The power of BARS over a generic rating form is that two managers reading the same anchor will picture the same behavior. A “3” on a graphic rating scale can mean almost anything depending on who’s scoring, but a “3” on a well-built BARS points to a specific, pre-validated behavioral description that leaves less room for personal interpretation.

Example of a BARS Dimension

A finished BARS dimension for a customer service representative might look like the outline below. The dimension is “Responsiveness to Customer Needs,” and the scale runs from 1 to 5:

  • 5 — Outstanding: Anticipates customer needs before the customer articulates them, resolves issues on first contact, and follows up proactively to confirm satisfaction.
  • 4 — Above average: Listens carefully to the customer’s stated problem, offers a solution without being prompted, and confirms the issue is resolved before ending the interaction.
  • 3 — Competent: Responds to customer requests promptly, provides accurate information, and escalates appropriately when the issue exceeds their authority.
  • 2 — Below average: Responds only when directly asked, provides minimal information, and frequently hands off problems to colleagues without attempting a solution.
  • 1 — Unacceptable: Ignores or delays responding to customer inquiries, gives inaccurate information, and shows visible irritation when questioned.

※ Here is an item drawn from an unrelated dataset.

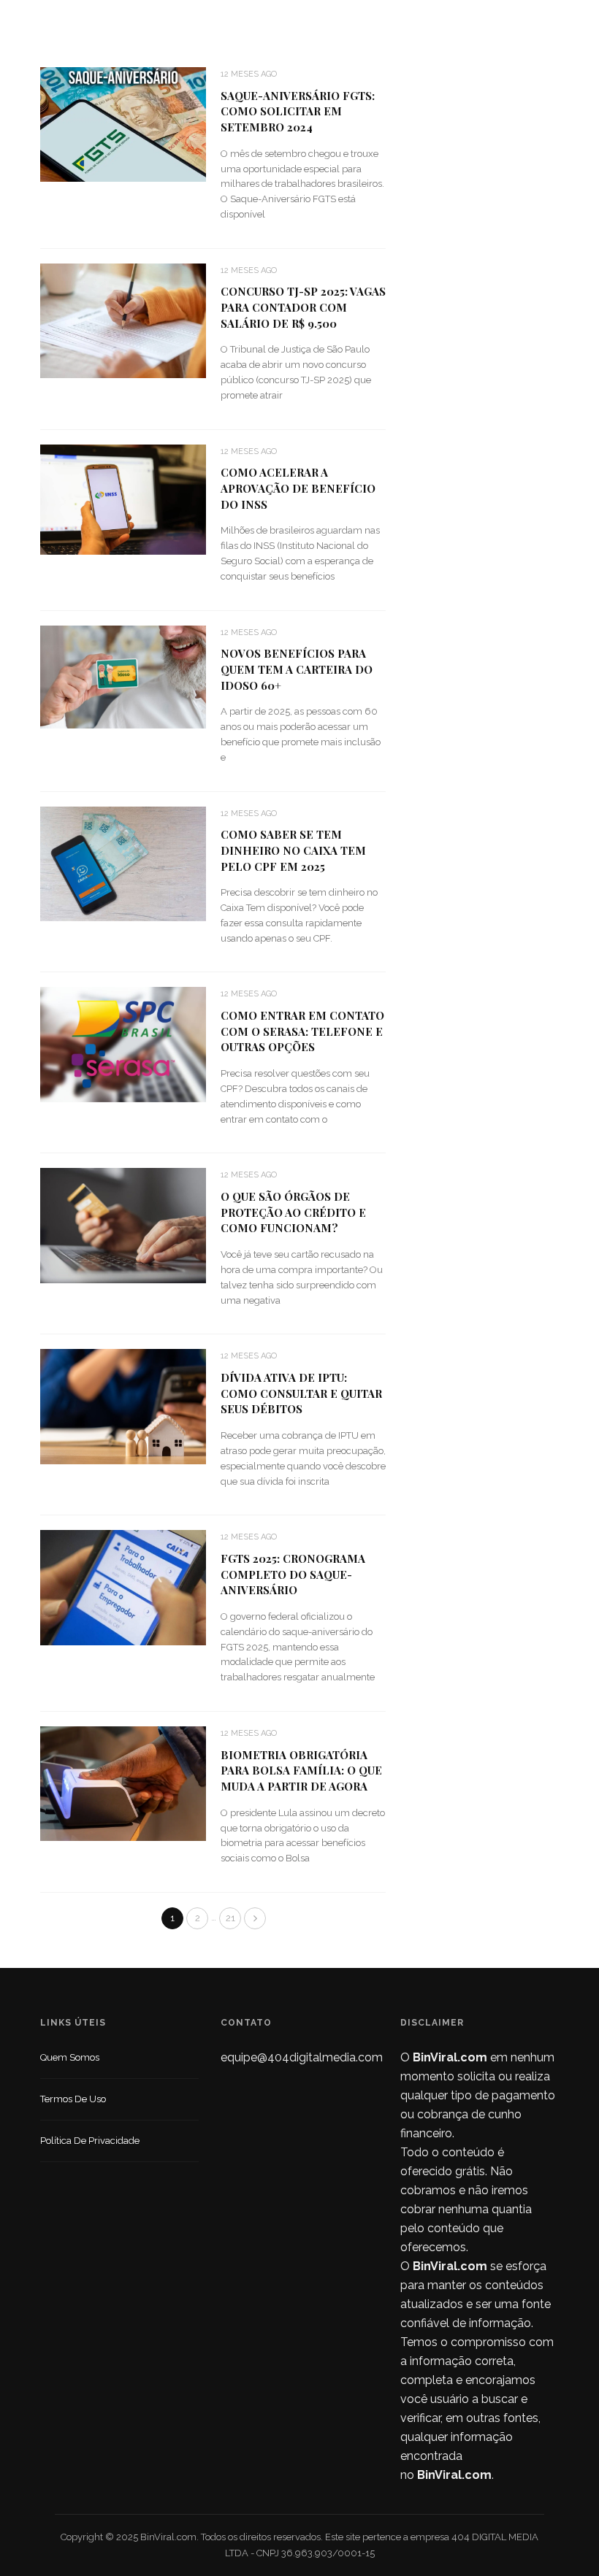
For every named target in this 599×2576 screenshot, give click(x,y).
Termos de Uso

Each anchor in that example came from real incidents observed in the workplace, not from a manager’s imagination. That grounding in actual behavior is what separates BARS from a generic checklist.

How to Develop a BARS

Building a BARS is a multi-step process that demands time, subject matter expertise, and statistical validation. Expect the development cycle for a single job role to take several weeks if done properly. The investment pays off in evaluation consistency, but organizations that skip steps end up with a tool no better than the generic form it replaced.

Identify Dimensions and Gather Critical Incidents

Start by assembling a group of subject matter experts — typically experienced employees who hold the job and supervisors who directly observe the work. This first group reviews the job description, identifies the performance dimensions that define success in the role, and generates a list of critical incidents: specific examples of behavior they have personally witnessed that represent outstanding, average, and poor performance.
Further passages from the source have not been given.